*Your objective*.
Only the lines from the one containing "Instruction: Click the blue info circle icon" to the end of the records belong in the answer; repeat them exactly and drop the pictures.

*Supplied material*.
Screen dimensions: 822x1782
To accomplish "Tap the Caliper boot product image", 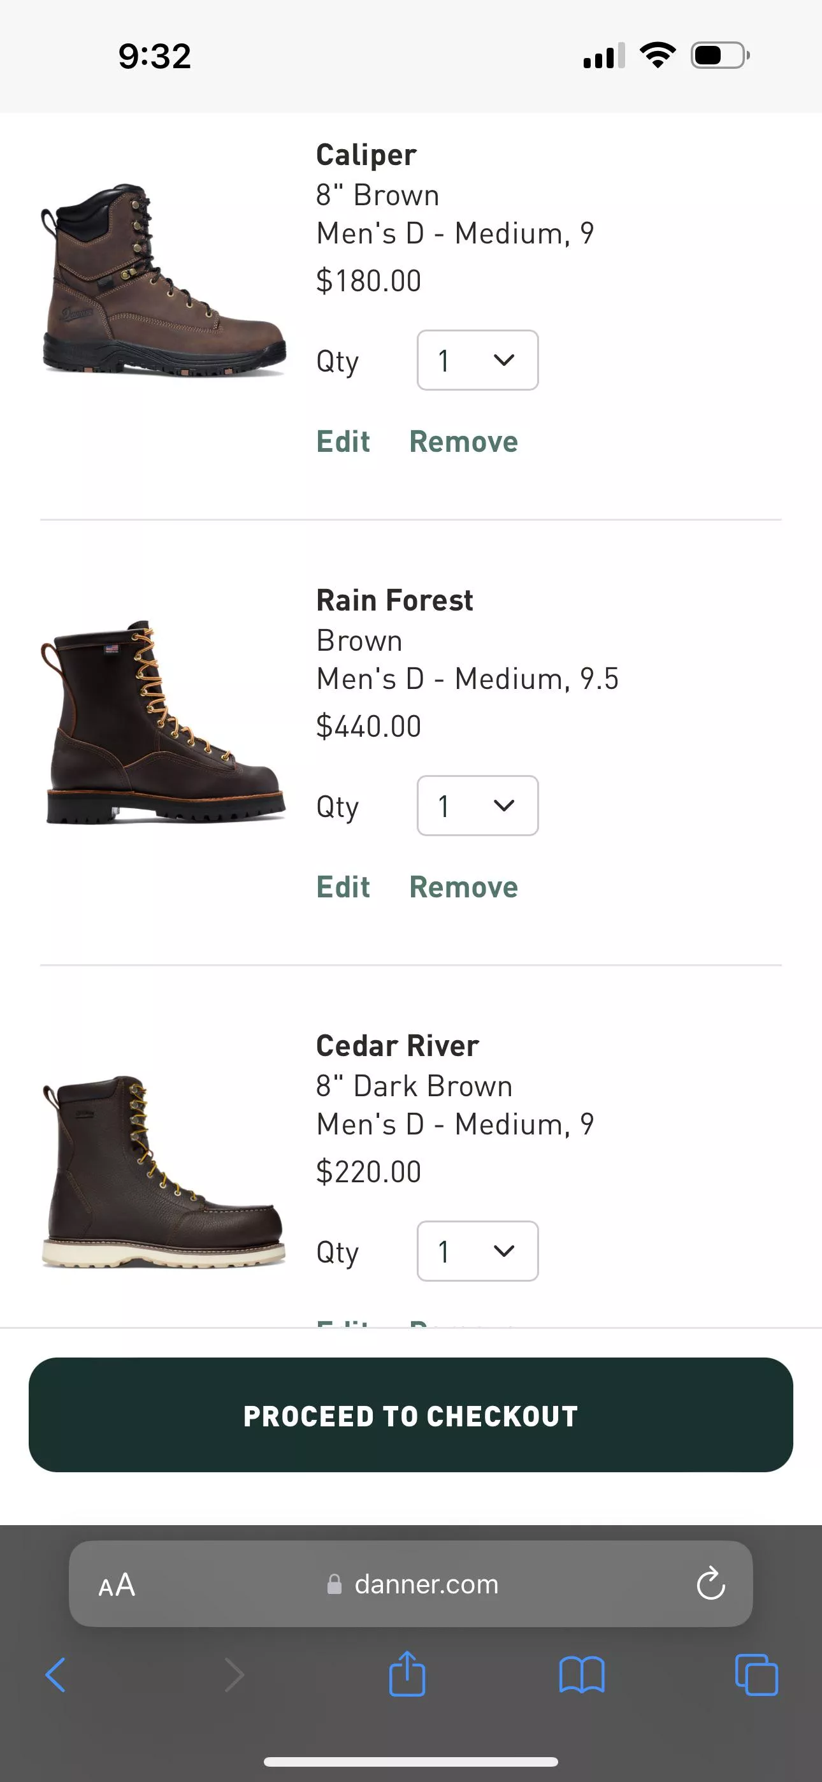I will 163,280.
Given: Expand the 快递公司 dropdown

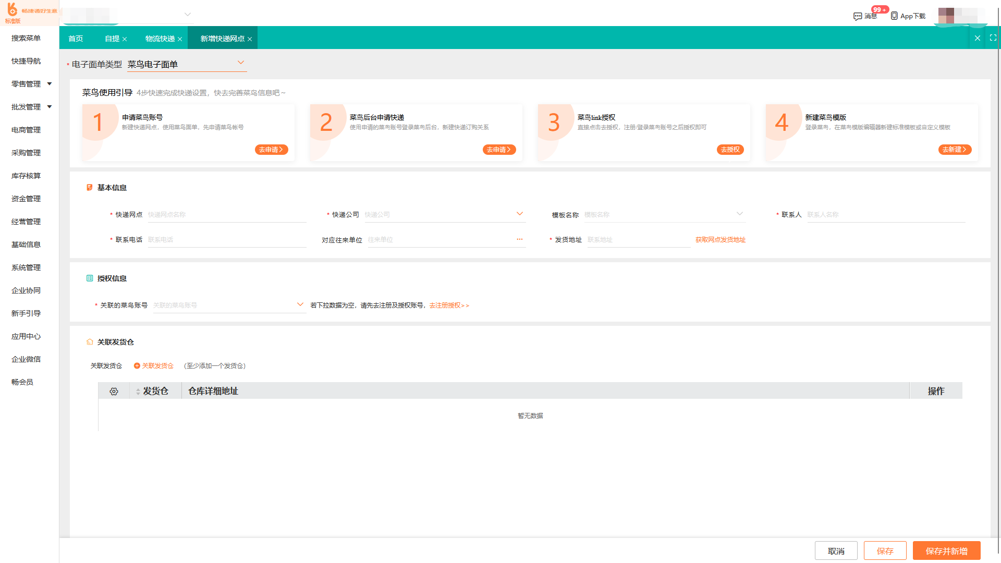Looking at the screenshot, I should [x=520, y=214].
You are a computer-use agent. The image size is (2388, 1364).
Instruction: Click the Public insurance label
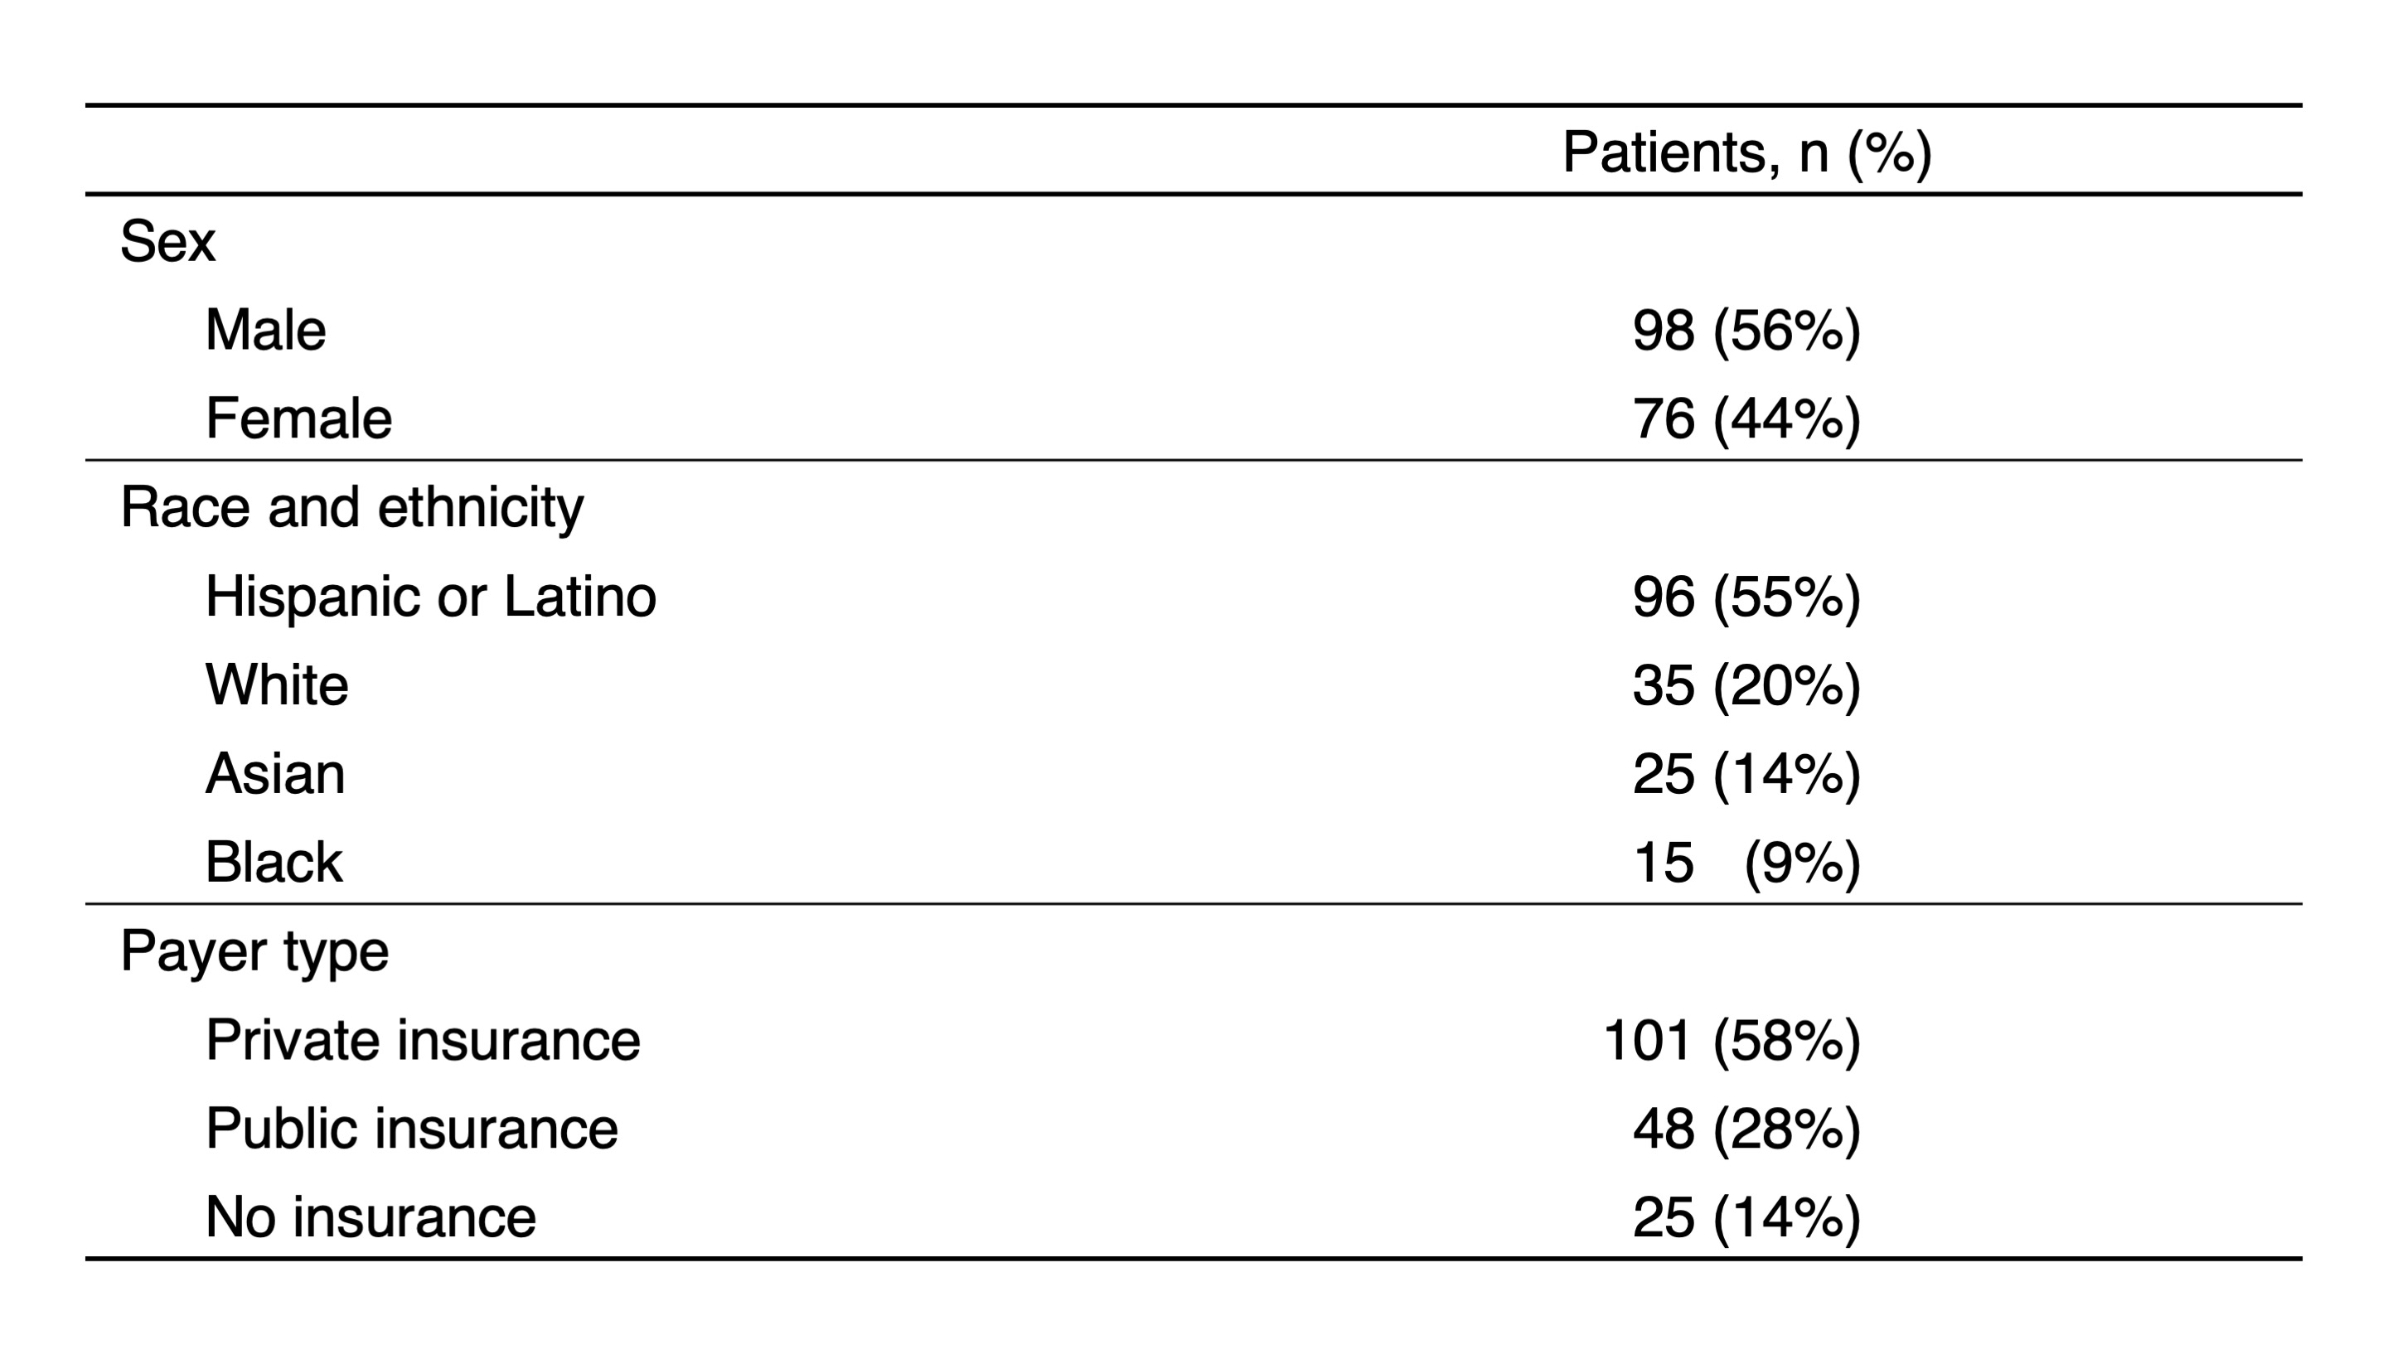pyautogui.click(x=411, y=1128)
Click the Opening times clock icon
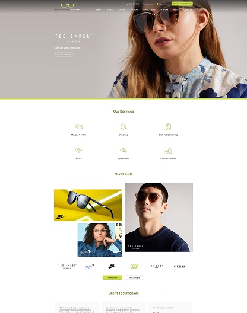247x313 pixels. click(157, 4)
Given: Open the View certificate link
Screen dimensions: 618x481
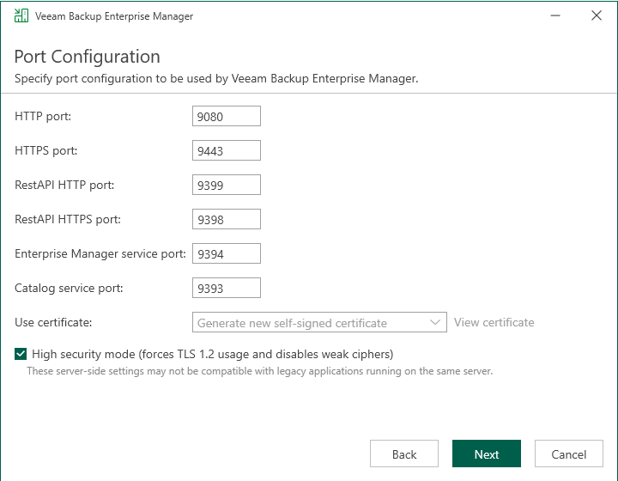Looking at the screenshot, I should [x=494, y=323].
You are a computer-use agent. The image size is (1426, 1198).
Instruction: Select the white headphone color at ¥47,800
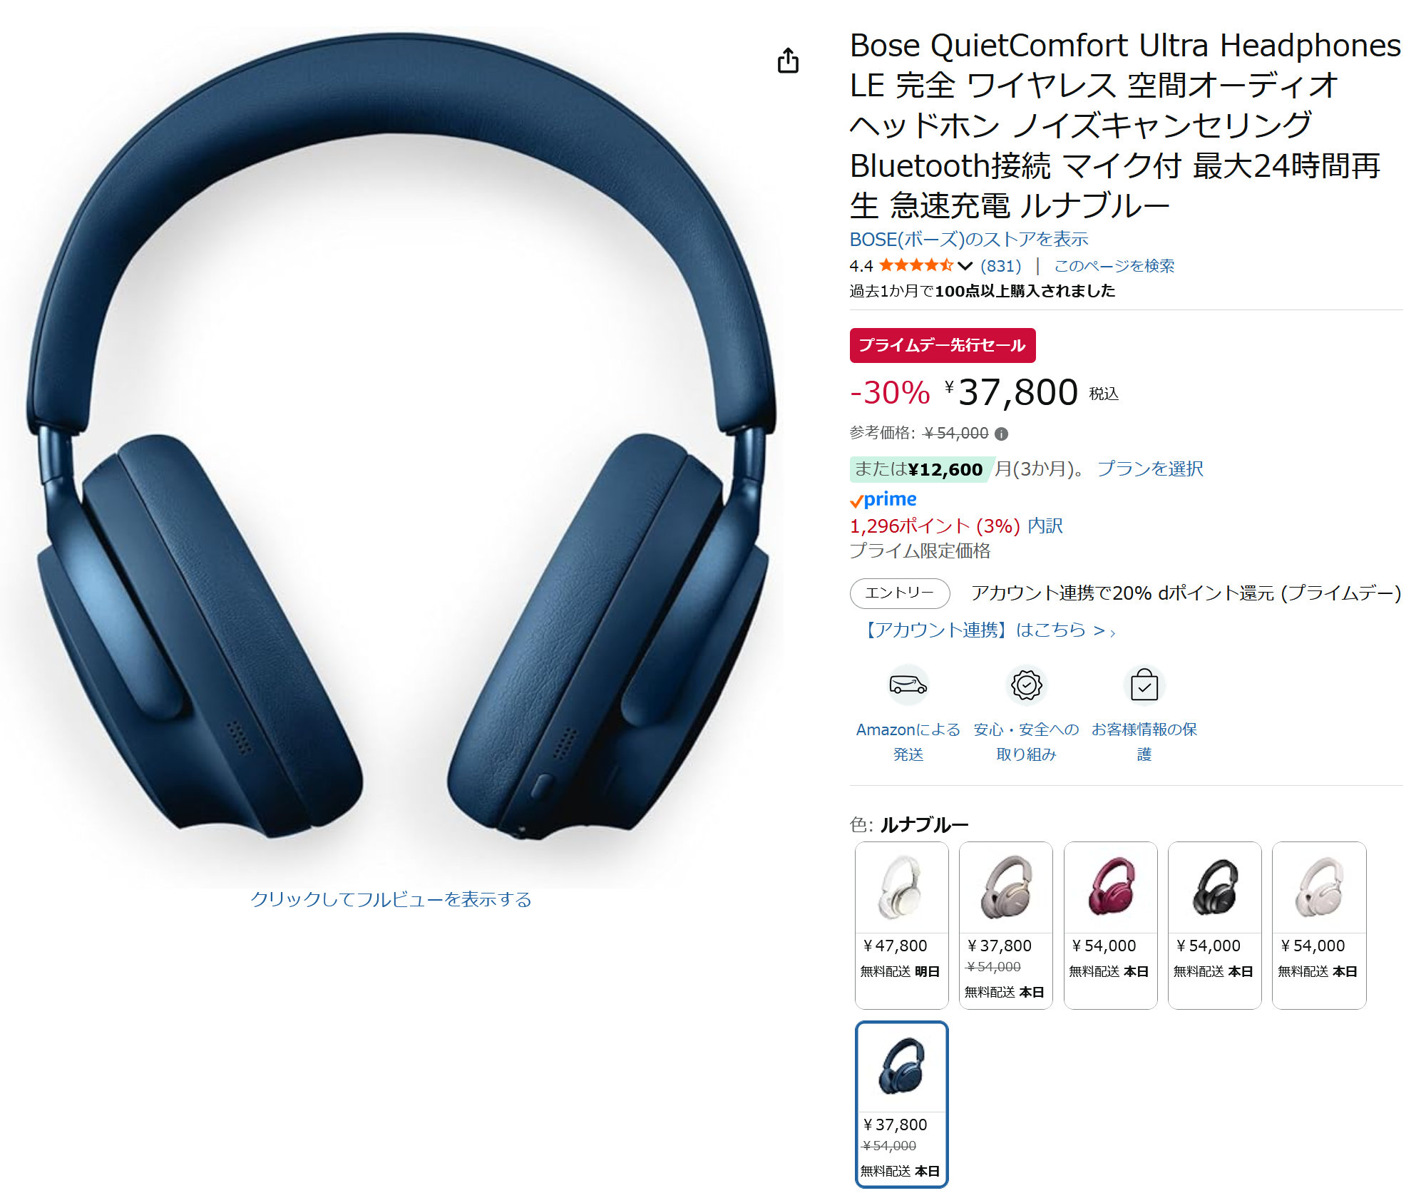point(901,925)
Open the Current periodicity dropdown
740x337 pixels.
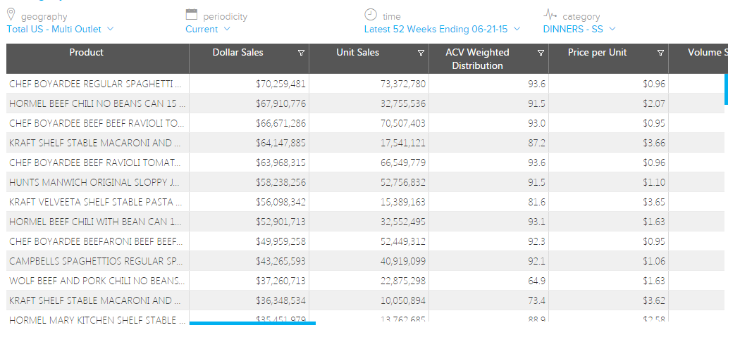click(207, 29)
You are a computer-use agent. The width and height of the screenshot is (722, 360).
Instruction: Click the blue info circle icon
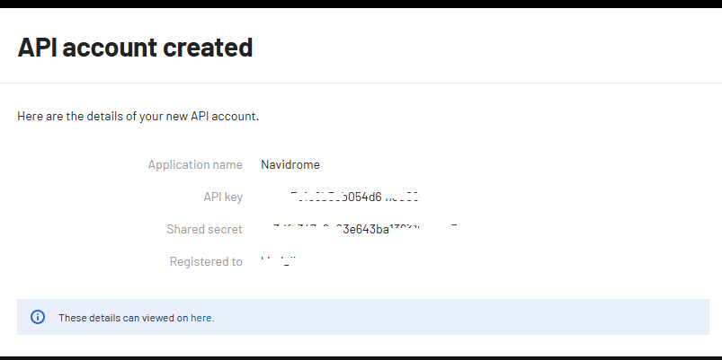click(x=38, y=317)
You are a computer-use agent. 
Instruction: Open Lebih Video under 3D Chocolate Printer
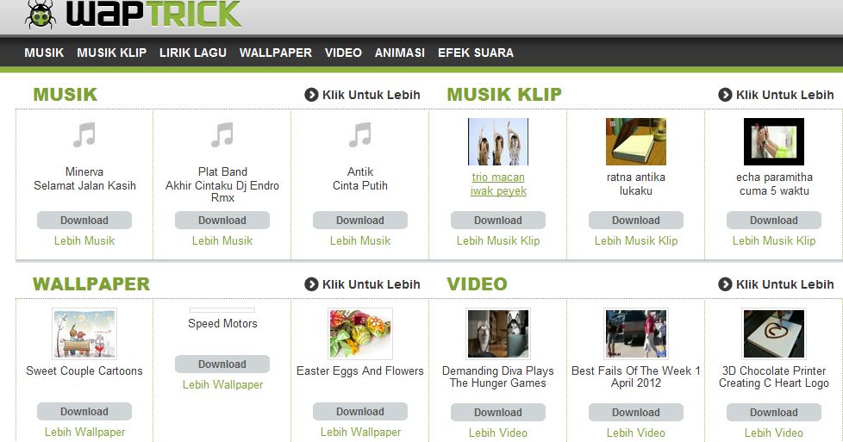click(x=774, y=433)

*Expected output*.
Instruction: Click the blue info circle icon
click(x=38, y=317)
You are a computer-use agent. 
Instruction: Open Lebih Video under 3D Chocolate Printer
click(x=774, y=433)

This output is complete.